State Laws Can Go Further

Beyond the federal guides, most states have their own consumer protection statutes covering unfair and deceptive trade practices, and many of these address pricing specifically. When a state law gives consumers greater protections than federal rules, businesses must comply with both.2Federal Trade Commission. The Rule on Unfair or Deceptive Fees Frequently Asked Questions Some states define how long a former price must have been in effect, and a few set specific look-back windows similar in concept to the EU’s 30-day requirement. If you’re a retailer selling across state lines, the strictest applicable rule is the one that matters.

Penalties for Deceptive Pricing

Enforcement has real teeth on both sides of the Atlantic. Under the EU Omnibus Directive, fines for violating the price-reduction disclosure rules can reach at least 4% of a company’s annual turnover in the affected member states. When annual turnover can’t be determined, the minimum penalty floor is €2 million.3EUR-Lex. Directive (EU) 2019/2161

In the United States, civil penalties under the FTC Act for unfair or deceptive practices run up to $53,088 per violation as of the January 2025 inflation adjustment.4eCFR. 16 CFR 1.98 Adjustment of Civil Monetary Penalty Amounts That number applies per violation, so a retailer running a deceptive sale across thousands of products could face enormous aggregate exposure. State attorneys general can pile on additional penalties under their own consumer protection statutes, where per-violation fines commonly range from a few thousand to $10,000 or more depending on the jurisdiction.

What This Means for You as a Shopper

The 30-day label is one of the more consumer-friendly pricing regulations out there. When you see it, you know the discount is measured against the actual cheapest recent price rather than a number the retailer cooked up last week. That said, it only covers the most recent 30 days. A product that cost half as much during a holiday sale two months ago won’t show that in the label.

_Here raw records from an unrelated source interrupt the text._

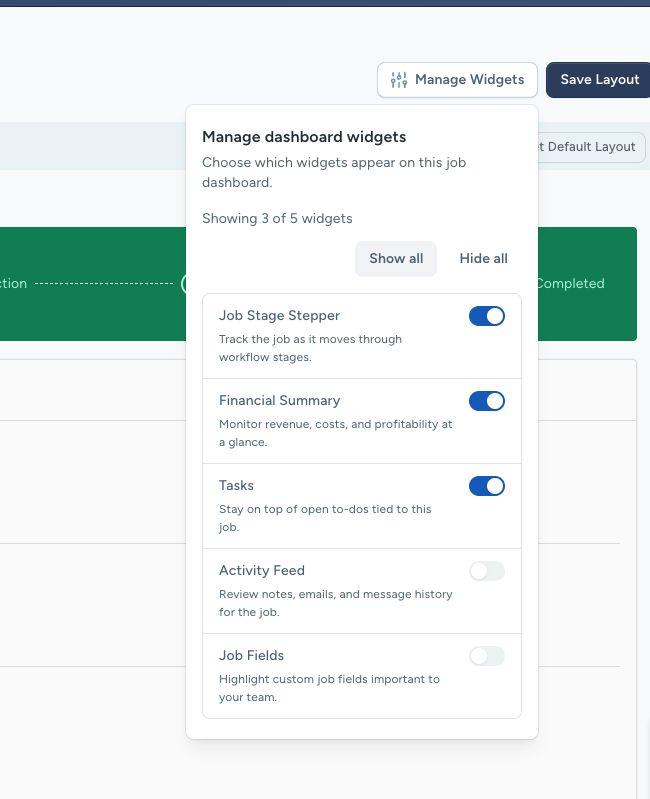Save the current dashboard layout
The image size is (650, 799).
tap(599, 80)
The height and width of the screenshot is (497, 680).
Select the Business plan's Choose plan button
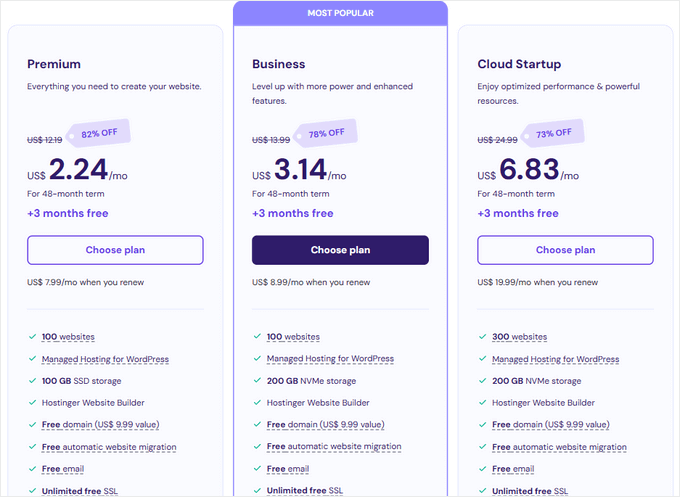[340, 250]
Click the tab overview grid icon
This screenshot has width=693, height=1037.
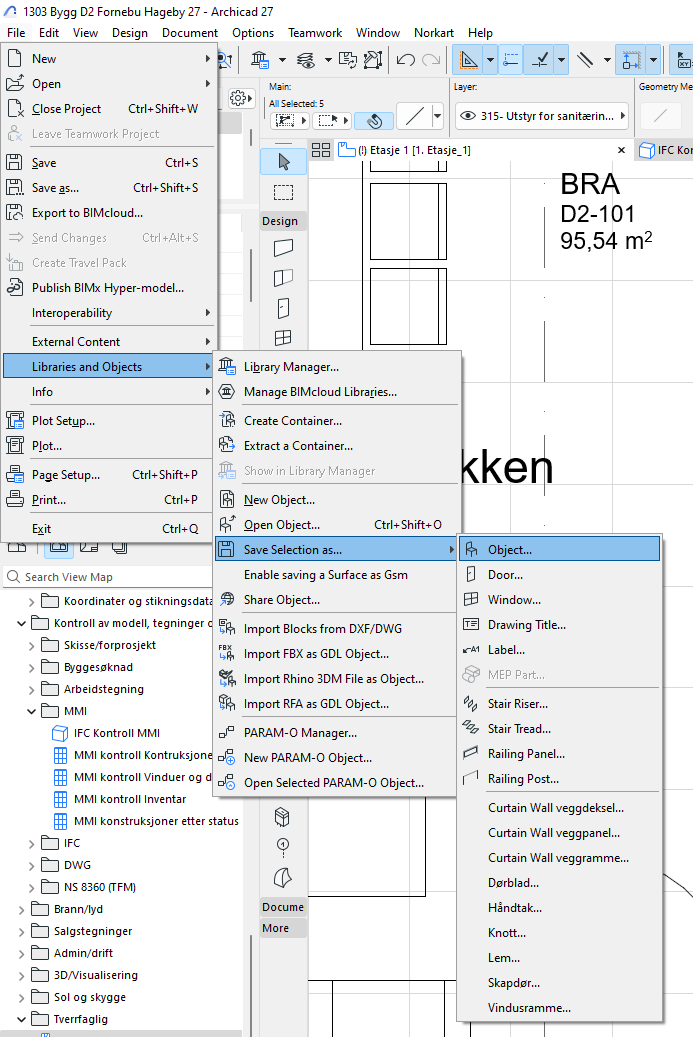pos(321,150)
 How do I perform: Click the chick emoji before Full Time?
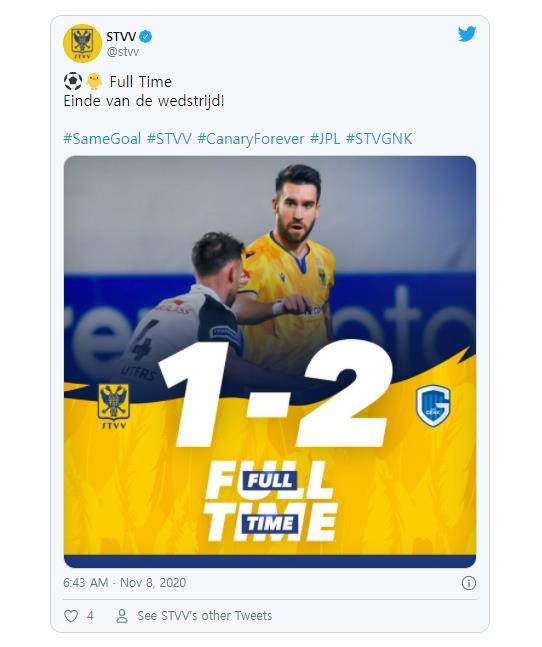pyautogui.click(x=94, y=81)
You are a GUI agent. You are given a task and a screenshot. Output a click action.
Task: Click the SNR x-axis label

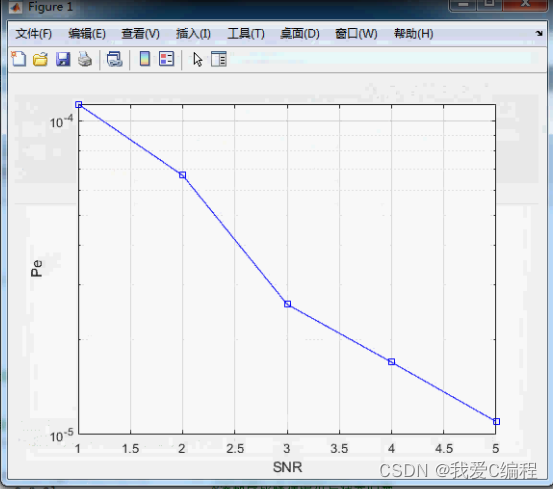point(287,467)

For purchases where timing matters, pair the label with a price-tracking tool that charts historical prices over months or even years. The 30-day reference tells you the discount is real; longer-term data tells you whether it’s the best discount you’re likely to see. If you shop primarily on US-based sites that don’t display the label, check whether the retailer’s “original” price actually held for a meaningful period. A crossed-out price that only existed for 48 hours is exactly the kind of tactic both the EU directive and the FTC guides were designed to stop.